§ **What is needed**: Please give again, exactly and only, the stretch of lines from the one containing "Toggle the maximize active viewport icon" to the end of the entries below.

(Data)

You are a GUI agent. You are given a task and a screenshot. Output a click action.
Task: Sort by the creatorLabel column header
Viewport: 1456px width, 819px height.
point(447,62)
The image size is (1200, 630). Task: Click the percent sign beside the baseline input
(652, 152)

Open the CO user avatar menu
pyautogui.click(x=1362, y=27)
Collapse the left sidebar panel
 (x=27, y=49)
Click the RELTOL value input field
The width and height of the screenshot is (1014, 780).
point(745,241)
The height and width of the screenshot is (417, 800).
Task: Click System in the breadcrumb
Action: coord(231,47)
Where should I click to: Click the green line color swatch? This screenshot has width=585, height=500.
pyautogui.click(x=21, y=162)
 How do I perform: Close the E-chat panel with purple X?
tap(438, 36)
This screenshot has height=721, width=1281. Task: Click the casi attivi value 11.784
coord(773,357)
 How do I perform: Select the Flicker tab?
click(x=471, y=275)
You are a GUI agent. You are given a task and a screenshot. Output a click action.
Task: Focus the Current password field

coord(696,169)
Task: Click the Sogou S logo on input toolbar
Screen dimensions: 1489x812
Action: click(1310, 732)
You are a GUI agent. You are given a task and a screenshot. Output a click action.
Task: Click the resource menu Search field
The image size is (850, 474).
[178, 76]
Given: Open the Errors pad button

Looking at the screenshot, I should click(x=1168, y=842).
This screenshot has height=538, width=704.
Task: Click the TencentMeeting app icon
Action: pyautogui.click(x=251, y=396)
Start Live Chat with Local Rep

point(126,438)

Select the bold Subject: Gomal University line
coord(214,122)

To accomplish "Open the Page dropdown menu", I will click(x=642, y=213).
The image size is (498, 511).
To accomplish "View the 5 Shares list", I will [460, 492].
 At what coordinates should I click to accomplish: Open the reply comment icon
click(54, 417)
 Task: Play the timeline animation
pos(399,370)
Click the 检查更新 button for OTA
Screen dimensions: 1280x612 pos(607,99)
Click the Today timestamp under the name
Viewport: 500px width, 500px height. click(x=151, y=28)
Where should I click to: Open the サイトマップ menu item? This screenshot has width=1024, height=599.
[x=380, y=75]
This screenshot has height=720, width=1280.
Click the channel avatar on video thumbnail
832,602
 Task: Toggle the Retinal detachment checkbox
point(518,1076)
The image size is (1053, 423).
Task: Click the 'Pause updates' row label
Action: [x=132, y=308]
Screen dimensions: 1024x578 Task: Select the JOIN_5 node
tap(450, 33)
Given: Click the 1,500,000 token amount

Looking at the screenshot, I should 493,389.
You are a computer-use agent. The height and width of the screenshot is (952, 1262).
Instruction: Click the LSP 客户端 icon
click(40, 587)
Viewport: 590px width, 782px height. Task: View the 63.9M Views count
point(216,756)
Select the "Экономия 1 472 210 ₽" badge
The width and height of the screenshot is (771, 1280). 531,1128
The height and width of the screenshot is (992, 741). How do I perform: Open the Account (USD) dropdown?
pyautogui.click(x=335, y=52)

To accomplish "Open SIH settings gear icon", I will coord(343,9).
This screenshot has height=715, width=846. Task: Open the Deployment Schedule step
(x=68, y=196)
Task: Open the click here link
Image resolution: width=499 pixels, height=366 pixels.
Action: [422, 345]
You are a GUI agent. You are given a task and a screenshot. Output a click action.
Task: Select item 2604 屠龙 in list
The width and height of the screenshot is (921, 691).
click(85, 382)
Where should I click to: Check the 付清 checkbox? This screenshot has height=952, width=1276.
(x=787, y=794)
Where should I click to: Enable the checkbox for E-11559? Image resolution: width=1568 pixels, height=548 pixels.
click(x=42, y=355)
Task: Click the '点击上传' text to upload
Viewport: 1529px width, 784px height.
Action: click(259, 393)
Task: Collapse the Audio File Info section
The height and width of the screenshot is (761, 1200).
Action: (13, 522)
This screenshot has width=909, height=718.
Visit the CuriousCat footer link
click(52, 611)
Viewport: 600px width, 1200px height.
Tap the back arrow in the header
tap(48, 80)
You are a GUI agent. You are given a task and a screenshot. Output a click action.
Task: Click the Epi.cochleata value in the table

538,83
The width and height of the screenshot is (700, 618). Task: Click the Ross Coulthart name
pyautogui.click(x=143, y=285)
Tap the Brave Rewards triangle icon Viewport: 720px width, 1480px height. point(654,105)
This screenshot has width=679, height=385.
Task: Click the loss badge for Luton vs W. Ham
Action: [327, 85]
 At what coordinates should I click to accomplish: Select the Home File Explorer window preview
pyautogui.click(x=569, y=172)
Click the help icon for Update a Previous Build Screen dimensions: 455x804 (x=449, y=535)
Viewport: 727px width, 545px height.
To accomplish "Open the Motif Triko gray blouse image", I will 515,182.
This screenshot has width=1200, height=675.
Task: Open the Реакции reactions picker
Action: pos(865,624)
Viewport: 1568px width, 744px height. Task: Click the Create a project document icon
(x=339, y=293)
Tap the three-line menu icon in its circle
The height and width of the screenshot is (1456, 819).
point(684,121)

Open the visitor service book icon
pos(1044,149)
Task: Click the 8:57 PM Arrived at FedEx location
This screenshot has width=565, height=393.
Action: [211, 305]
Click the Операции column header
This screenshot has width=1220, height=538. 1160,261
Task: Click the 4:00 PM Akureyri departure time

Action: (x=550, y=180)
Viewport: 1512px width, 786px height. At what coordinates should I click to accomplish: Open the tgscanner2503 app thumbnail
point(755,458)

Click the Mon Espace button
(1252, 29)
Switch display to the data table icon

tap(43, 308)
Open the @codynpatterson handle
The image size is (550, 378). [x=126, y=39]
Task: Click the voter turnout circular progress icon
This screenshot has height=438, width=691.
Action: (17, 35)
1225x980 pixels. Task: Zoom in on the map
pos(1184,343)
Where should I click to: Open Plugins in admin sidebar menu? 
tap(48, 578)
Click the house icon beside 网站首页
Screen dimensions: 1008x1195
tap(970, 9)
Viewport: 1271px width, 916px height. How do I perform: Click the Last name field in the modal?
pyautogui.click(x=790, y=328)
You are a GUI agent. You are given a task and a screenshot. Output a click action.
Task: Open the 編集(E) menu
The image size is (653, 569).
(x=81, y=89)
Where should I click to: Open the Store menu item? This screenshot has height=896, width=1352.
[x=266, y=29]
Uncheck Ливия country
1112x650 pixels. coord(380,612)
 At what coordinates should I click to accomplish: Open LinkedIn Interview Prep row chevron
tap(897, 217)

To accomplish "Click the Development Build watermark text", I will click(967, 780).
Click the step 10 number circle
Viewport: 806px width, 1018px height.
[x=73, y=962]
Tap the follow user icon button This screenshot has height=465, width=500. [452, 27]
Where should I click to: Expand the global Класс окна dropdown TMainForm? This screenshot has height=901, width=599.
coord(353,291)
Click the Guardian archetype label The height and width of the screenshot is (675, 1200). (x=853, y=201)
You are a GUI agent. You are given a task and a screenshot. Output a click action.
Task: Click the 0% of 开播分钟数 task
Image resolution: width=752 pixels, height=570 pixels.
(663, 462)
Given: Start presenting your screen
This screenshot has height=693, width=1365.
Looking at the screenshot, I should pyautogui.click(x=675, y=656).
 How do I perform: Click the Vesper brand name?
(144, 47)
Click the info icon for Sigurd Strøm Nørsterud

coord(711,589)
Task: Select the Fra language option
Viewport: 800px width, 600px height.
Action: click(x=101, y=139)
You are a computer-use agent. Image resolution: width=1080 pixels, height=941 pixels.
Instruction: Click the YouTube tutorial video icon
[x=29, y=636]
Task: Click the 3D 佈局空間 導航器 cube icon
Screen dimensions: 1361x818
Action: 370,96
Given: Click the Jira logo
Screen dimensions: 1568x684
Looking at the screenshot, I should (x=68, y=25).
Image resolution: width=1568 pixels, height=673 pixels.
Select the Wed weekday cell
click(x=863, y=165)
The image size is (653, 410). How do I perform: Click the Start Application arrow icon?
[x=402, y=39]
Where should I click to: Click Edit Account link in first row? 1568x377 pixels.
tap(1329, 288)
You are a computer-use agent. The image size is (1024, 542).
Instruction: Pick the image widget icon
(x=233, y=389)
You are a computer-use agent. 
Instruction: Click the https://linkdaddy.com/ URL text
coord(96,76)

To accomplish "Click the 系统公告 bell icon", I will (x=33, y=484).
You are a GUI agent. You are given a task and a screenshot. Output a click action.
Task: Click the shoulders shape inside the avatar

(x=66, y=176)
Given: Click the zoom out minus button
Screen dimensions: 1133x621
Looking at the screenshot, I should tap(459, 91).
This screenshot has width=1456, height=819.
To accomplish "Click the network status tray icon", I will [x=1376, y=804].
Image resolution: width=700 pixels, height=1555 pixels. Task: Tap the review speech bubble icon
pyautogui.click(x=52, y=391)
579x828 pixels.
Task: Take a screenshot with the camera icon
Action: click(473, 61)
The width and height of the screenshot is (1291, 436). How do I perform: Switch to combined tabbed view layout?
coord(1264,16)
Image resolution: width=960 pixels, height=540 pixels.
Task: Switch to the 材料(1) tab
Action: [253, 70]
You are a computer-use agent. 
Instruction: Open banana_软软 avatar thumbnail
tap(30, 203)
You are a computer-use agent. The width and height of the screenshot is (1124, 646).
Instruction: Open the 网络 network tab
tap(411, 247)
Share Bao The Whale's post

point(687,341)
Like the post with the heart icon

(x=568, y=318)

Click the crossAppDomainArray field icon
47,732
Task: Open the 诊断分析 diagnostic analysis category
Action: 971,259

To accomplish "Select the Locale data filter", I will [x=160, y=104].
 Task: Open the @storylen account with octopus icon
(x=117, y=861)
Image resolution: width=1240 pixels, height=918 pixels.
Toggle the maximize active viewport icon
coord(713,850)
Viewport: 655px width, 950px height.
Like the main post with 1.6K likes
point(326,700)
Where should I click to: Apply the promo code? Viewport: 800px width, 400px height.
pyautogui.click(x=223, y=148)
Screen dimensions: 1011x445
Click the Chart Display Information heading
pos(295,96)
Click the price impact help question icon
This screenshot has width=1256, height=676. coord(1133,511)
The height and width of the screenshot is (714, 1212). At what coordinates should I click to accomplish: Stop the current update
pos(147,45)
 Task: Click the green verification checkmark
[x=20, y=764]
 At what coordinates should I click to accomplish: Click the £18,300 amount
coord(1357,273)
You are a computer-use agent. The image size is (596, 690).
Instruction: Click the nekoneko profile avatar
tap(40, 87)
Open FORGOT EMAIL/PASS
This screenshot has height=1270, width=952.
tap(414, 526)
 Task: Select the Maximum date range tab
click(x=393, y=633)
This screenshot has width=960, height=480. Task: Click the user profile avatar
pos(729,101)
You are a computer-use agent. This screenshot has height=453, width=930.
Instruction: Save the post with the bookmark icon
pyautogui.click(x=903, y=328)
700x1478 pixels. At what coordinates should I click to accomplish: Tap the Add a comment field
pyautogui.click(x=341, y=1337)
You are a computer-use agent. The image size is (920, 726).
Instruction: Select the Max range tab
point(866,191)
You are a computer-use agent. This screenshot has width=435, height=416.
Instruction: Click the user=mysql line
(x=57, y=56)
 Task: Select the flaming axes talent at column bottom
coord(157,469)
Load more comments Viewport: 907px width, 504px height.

(End Data)

§ **Answer to this exercise**:
Toggle the maximize active viewport icon
coord(713,850)
Viewport: 655px width, 950px height.
Like the main post with 1.6K likes
point(326,700)
Where should I click to: Apply the promo code? Viewport: 800px width, 400px height.
pyautogui.click(x=223, y=148)
Screen dimensions: 1011x445
Click the Chart Display Information heading
pos(295,96)
Click the price impact help question icon
This screenshot has width=1256, height=676. coord(1133,511)
The height and width of the screenshot is (714, 1212). At what coordinates should I click to accomplish: Stop the current update
pos(147,45)
 Task: Click the green verification checkmark
[x=20, y=764]
 At what coordinates should I click to accomplish: Click the £18,300 amount
coord(1357,273)
You are a computer-use agent. The image size is (596, 690).
Instruction: Click the nekoneko profile avatar
tap(40, 87)
Open FORGOT EMAIL/PASS
This screenshot has height=1270, width=952.
tap(414, 526)
 Task: Select the Maximum date range tab
click(x=393, y=633)
This screenshot has width=960, height=480. Task: Click the user profile avatar
pos(729,101)
You are a computer-use agent. This screenshot has height=453, width=930.
Instruction: Save the post with the bookmark icon
pyautogui.click(x=903, y=328)
700x1478 pixels. At what coordinates should I click to accomplish: Tap the Add a comment field
pyautogui.click(x=341, y=1337)
You are a computer-use agent. The image size is (920, 726).
Instruction: Select the Max range tab
point(866,191)
You are a computer-use agent. This screenshot has width=435, height=416.
Instruction: Click the user=mysql line
(x=57, y=56)
 Task: Select the flaming axes talent at column bottom
coord(157,469)
Load more comments Viewport: 907px width, 504px height.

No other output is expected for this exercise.